Much more surprisingly, the connection to the IRC bot channel was restored too. Right here you’ll be able to see that when our container was restored, it routinely related again to the IRC server with the identical bot nickname it had earlier than it was checkpointed, as if we had simply resurrected the execution we had beforehand frozen.
This state of affairs clearly exhibits the potentiality of container checkpointing and restoring. But it surely additionally permits us to breed and analyze the malicious execution in a separated and restricted setting, the place we are able to undertake a extra proactive and forensic strategy.
Actual-world state of affairs: Dynamic evaluation
Earlier than digging into the small print of dynamic evaluation, it’s important to emphasize one of the best practices to implement in such eventualities and the necessities wanted.
To securely reproduce malicious conduct in machines, it’s essential to ascertain sturdy constraints, like stopping container escapes or privilege escalation. Correct machine settings have to be configured, delicate data have to be locked, and constraints have to be verified for efficient forensics. Moreover, utilizing the fitting instruments is important for dynamic evaluation and gaining low-level insights into the occasions taking place on the machine.
Instruments like Wireshark, Sysdig open supply, strace, and others can mean you can see all of the occasions. Having the exhaustive seize and assortment of what occurred at your disposal can lead you to the fitting path to resolve the investigation and allow you to spot the small print of any assaults.
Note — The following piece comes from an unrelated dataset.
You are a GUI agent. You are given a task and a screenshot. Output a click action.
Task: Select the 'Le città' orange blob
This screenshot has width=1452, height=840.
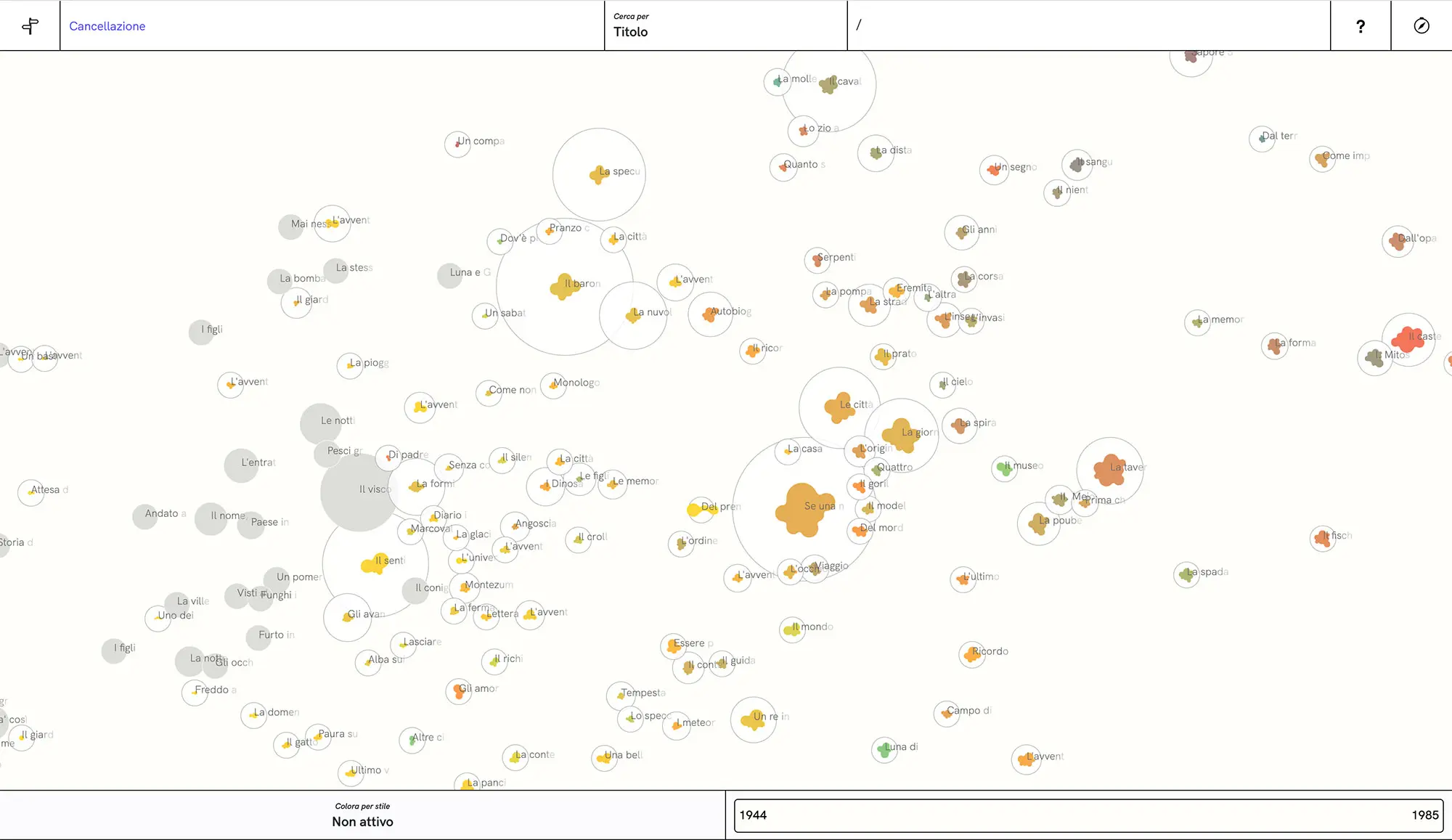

In our case, we used Sysdig open supply to report syscall captures whereas the container was working. By gathering a seize for the mandatory period of time, proper after the container was restored, it’s doable to spy the malicious executions occurring throughout the container.
With that achieved, having the seize at our disposal, we later used Logray to rapidly filter the occasions and thoroughly analyze what occurred in the course of the malicious execution. For these of you who haven’t heard about Logray, it’s Wireshark’s cousin. It is ready to study syscall captures achieved with Sysdig open supply, simply as Wireshark is ready to examine community packet visitors.
Nonetheless, they’ve the identical UI and the identical filtering logic that ought to sound acquainted to most of you.
Right here, for instance, we dug into the execve syscalls. This allowed us to see all of the instructions requested by the attackers, chatting with our impacted restored container.
Proper after that, we inspected community traffic-related occasions. Right here, we are able to see how the beforehand requested instructions by the attackers are adopted by the reply to the sufferer container. These outbound community packets had been achieved by the sufferer container to ship the arbitrary command’s outcomes again to the attackers. Specifically, the outcomes of `id` and `ls /`.
Ultimately, because the attacker additionally requested to carry out a portscan of a particular IP handle, we filtered the occasions by trying on the IP concerned. Listed below are all of the associated syscalls that present how the portscan command was carried out by the engaged Perl bot.
Here’s a fast recap of the instruments used in the course of the investigation.
Conclusion
On this article, we lined a brand new analysis subject, exhibiting you the way the container checkpoint/restore functionalities may be utilized within the forensics subject. Specifically we’ve seen how the container checkpoint may be created routinely utilizing the Kubernetes response engine that depends on few malicious guidelines, and in addition learn how to deal with the newly created checkpoint archive.
With that achieved, we offered alternative ways to dig deeper utilizing the beforehand created checkpoint: the static evaluation, adopting some old-school methods or instruments particularly conceived for the container checkpoint, but additionally the dynamic evaluation, masking some greatest practices and sensible hints to extract the assault’s particulars.